#### [GIVEN PROBLEM]
Copy the data below, substituting "symbol" for every "icon" and leaving all other text unchanged.

--- START OF EXERCISE INPUT ---

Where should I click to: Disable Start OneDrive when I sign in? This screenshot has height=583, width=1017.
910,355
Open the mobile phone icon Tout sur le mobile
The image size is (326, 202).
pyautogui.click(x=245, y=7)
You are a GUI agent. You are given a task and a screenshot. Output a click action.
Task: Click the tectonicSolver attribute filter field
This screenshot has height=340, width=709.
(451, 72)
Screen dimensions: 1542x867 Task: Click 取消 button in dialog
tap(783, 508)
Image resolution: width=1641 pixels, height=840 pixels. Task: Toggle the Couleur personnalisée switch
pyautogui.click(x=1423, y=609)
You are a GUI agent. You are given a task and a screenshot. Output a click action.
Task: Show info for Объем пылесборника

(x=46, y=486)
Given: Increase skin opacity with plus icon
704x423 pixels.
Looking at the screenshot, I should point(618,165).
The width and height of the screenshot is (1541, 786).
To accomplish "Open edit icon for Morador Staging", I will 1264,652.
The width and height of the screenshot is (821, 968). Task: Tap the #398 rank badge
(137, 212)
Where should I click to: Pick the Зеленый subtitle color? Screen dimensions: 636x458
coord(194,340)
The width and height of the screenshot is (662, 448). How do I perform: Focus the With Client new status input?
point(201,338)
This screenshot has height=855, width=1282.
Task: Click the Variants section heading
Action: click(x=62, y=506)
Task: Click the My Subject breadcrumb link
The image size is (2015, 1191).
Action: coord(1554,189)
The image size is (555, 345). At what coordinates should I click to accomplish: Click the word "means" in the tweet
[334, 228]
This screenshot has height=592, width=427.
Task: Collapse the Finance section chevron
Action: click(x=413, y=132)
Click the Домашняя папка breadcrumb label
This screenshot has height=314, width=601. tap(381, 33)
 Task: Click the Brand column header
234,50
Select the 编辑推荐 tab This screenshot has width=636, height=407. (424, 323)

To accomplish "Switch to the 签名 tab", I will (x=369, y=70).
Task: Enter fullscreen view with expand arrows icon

--- END OF EXERCISE INPUT ---

#### [THE ANSWER]
Where should I click to: Disable Start OneDrive when I sign in? This screenshot has height=583, width=1017.
910,355
Open the mobile phone symbol Tout sur le mobile
The image size is (326, 202).
pyautogui.click(x=245, y=7)
You are a GUI agent. You are given a task and a screenshot. Output a click action.
Task: Click the tectonicSolver attribute filter field
This screenshot has height=340, width=709.
(451, 72)
Screen dimensions: 1542x867 Task: Click 取消 button in dialog
tap(783, 508)
Image resolution: width=1641 pixels, height=840 pixels. Task: Toggle the Couleur personnalisée switch
pyautogui.click(x=1423, y=609)
You are a GUI agent. You are given a task and a screenshot. Output a click action.
Task: Show info for Объем пылесборника

(x=46, y=486)
Given: Increase skin opacity with plus symbol
704x423 pixels.
Looking at the screenshot, I should point(618,165).
The width and height of the screenshot is (1541, 786).
To accomplish "Open edit symbol for Morador Staging", I will 1264,652.
The width and height of the screenshot is (821, 968). Task: Tap the #398 rank badge
(137, 212)
Where should I click to: Pick the Зеленый subtitle color? Screen dimensions: 636x458
coord(194,340)
The width and height of the screenshot is (662, 448). How do I perform: Focus the With Client new status input?
point(201,338)
This screenshot has height=855, width=1282.
Task: Click the Variants section heading
Action: click(x=62, y=506)
Task: Click the My Subject breadcrumb link
The image size is (2015, 1191).
Action: coord(1554,189)
The image size is (555, 345). At what coordinates should I click to accomplish: Click the word "means" in the tweet
[334, 228]
This screenshot has height=592, width=427.
Task: Collapse the Finance section chevron
Action: click(x=413, y=132)
Click the Домашняя папка breadcrumb label
This screenshot has height=314, width=601. tap(381, 33)
 Task: Click the Brand column header
234,50
Select the 编辑推荐 tab This screenshot has width=636, height=407. (424, 323)

To accomplish "Switch to the 签名 tab", I will (x=369, y=70).
Task: Enter fullscreen view with expand arrows symbol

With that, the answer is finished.